As Thomas Wright of the Brookings Institution has pointed out, “the crucial nuance” is that Mr. Trump has never said that “NATO’s original mission of countering Russian power in Europe is no longer obsolete.” Nor has he openly committed to the defense of the Baltic nations, for example, under Article 5, though both Vice President Mike Pence and Jim Mattis, the defense secretary, explicitly endorsed Article 5 at the Munich Security Conference in February.
NATO officials hope Mr. Trump’s chance will come when he unveils a piece of twisted metal from the World Trade Center, destroyed on Sept. 11, 2001, which was the only time the alliance ever invoked Article 5 — and that to defend the United States. More than 1,000 non-American NATO soldiers have died fighting in Afghanistan.
Chancellor Angela Merkel of Germany, Europe’s most powerful figure, will unveil a chunk of the Berlin Wall, which came down in 1989, to symbolize how NATO kept the peace during the Cold War.

- - - - -

* _EXERCISE DESCRIPTION_: List every person named in the passage on NATO above.

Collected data
- - - - -

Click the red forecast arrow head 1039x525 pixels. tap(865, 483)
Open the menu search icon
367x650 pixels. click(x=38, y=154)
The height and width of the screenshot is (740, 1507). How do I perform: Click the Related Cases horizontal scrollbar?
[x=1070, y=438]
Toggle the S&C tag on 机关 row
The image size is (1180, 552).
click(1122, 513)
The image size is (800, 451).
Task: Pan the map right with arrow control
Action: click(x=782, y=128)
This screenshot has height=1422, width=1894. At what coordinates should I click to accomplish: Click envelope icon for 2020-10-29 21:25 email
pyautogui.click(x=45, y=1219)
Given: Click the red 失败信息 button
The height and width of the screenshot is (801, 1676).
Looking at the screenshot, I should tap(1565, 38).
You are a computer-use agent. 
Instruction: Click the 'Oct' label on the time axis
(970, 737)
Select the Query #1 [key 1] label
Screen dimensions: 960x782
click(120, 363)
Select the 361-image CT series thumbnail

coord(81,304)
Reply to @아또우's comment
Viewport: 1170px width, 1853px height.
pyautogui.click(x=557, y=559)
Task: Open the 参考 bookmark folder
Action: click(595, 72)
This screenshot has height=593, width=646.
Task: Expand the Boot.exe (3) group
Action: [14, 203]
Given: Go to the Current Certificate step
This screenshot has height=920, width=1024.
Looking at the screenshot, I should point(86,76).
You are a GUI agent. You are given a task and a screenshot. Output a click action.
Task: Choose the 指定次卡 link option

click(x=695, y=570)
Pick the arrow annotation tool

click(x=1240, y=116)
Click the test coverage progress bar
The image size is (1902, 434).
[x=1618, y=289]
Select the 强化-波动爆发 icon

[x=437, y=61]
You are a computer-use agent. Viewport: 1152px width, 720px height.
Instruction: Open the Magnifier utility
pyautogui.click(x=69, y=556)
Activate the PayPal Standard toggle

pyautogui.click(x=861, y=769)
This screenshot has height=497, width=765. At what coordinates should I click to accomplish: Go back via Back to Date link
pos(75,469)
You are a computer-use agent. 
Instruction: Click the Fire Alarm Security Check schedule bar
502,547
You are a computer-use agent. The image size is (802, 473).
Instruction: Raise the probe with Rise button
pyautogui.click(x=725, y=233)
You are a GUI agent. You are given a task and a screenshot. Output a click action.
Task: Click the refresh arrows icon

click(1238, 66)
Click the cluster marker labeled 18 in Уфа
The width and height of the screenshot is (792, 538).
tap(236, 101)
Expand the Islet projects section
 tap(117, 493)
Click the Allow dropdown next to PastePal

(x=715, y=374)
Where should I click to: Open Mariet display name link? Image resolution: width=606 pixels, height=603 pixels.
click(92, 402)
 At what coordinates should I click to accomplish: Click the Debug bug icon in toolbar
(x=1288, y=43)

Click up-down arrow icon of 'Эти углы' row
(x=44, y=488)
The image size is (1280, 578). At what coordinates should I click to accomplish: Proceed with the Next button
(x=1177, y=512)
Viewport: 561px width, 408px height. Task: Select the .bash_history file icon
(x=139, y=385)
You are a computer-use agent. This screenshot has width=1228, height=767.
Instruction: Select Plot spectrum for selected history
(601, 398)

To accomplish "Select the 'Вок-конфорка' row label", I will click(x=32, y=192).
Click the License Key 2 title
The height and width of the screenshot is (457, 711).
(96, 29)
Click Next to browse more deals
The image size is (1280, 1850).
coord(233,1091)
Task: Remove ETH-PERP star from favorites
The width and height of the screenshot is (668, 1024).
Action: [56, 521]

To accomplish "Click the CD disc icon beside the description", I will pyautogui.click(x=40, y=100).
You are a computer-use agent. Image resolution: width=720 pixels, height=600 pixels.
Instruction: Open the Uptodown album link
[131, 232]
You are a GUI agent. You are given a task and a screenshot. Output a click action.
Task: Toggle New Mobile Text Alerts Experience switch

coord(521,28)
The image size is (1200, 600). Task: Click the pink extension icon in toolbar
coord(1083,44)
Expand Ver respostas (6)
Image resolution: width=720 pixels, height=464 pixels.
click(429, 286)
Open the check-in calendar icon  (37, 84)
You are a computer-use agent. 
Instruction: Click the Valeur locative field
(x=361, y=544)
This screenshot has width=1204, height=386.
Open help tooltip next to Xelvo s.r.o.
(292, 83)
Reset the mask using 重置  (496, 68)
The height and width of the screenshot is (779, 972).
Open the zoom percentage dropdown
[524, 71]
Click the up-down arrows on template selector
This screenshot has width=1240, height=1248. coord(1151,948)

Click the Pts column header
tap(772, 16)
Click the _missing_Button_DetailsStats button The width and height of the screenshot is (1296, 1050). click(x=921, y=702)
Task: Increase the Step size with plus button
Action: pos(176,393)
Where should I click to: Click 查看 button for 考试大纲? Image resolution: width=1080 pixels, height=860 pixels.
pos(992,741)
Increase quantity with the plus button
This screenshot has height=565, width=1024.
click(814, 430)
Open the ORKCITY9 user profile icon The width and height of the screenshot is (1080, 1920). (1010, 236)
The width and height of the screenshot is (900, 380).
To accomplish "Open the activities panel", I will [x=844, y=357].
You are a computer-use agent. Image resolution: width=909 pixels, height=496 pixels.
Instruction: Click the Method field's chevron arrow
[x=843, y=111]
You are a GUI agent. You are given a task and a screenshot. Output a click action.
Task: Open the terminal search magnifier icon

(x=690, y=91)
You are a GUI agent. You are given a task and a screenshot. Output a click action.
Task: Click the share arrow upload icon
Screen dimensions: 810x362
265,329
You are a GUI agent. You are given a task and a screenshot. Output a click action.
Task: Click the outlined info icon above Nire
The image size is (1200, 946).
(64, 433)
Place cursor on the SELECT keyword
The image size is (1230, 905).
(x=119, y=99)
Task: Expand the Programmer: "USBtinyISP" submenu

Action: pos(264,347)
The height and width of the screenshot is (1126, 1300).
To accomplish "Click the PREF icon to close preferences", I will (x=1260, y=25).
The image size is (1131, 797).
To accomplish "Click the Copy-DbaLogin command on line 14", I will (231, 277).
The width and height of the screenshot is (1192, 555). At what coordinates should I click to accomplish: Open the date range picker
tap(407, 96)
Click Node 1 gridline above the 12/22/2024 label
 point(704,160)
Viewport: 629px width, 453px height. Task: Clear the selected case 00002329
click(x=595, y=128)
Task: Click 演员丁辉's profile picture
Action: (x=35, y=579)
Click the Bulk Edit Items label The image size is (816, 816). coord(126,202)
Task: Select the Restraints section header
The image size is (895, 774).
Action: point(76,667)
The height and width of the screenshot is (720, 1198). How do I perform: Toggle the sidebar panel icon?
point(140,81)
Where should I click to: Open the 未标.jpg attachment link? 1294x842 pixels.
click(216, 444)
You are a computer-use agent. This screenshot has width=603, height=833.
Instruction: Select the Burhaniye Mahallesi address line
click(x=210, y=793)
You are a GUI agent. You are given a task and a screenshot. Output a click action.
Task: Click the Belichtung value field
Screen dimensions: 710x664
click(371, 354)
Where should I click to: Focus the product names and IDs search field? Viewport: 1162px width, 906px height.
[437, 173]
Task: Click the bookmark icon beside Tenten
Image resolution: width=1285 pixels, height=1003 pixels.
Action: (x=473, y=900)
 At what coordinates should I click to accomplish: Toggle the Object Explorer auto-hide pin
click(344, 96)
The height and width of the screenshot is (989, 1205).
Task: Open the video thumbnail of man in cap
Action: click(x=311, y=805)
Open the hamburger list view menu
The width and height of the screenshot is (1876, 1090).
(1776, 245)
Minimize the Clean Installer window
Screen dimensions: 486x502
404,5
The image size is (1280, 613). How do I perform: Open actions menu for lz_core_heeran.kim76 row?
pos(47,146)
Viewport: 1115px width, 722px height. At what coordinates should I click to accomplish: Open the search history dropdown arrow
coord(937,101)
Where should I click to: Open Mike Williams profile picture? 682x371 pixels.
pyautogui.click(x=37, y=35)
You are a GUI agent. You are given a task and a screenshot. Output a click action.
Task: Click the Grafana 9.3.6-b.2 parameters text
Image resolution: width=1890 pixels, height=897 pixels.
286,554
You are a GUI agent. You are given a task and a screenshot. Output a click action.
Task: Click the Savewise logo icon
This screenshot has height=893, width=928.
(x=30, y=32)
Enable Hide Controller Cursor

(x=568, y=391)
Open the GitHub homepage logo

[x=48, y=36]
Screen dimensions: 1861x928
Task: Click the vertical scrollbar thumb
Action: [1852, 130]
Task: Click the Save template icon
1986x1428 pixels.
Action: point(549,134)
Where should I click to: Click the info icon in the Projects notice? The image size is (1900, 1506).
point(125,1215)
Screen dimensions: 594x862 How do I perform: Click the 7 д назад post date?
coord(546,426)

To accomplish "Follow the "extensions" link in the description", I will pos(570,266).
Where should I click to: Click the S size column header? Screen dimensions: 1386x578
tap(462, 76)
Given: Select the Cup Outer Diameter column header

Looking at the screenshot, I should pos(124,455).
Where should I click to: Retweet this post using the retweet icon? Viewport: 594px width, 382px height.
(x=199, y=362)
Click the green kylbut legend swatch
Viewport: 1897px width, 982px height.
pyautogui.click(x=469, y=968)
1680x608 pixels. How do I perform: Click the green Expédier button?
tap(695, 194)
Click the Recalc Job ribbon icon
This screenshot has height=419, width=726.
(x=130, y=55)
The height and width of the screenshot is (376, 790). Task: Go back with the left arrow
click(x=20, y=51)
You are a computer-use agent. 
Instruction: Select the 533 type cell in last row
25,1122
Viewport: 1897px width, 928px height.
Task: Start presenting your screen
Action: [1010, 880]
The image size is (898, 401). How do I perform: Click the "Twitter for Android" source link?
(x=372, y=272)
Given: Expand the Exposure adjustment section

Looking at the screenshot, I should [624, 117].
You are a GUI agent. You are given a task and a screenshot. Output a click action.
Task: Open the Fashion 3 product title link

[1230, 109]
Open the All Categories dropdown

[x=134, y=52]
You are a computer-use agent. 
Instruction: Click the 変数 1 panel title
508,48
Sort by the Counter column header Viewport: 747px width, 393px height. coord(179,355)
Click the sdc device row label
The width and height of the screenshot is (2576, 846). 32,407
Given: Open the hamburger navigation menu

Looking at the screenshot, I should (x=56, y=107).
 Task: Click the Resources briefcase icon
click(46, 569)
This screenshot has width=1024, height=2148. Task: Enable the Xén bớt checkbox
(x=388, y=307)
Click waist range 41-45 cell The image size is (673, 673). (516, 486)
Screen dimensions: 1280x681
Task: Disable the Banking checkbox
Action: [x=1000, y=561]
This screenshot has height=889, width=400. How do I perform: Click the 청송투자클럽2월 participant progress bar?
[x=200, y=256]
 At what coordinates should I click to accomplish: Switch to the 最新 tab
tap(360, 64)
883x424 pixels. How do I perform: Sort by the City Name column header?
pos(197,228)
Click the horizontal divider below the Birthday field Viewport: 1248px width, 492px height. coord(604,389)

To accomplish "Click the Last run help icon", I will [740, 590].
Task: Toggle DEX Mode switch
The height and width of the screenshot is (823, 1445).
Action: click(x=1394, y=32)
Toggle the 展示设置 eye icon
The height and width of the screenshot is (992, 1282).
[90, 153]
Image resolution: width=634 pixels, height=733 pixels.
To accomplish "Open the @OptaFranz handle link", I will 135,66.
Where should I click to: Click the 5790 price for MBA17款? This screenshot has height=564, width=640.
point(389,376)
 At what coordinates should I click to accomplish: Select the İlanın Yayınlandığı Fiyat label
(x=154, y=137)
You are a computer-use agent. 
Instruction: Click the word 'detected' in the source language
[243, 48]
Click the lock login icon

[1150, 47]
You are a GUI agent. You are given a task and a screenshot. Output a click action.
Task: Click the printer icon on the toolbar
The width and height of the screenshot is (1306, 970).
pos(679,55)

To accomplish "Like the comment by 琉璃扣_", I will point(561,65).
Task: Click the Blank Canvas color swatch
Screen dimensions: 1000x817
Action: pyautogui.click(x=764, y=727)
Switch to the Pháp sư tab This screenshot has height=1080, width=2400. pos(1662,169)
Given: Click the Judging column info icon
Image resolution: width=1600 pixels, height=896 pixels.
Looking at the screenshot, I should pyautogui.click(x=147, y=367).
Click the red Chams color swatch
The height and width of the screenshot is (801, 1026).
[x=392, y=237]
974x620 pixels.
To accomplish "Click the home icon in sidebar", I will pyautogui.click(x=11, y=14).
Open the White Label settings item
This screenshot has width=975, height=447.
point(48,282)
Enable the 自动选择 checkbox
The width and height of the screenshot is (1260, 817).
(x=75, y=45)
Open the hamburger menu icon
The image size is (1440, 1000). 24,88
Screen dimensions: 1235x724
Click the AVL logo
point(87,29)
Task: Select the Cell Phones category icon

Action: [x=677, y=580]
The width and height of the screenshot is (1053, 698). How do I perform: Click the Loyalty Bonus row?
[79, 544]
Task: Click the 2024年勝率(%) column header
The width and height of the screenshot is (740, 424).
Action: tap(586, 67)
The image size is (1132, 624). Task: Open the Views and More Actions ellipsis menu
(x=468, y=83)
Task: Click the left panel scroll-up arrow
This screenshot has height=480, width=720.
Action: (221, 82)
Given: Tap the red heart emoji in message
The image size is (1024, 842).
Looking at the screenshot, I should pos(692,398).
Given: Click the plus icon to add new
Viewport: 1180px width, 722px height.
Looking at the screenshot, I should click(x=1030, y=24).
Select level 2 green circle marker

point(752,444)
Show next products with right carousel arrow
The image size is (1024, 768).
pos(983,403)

- - - - -

* _RESULT_: Thomas Wright, Mr. Trump, Mike Pence, Jim Mattis, Angela Merkel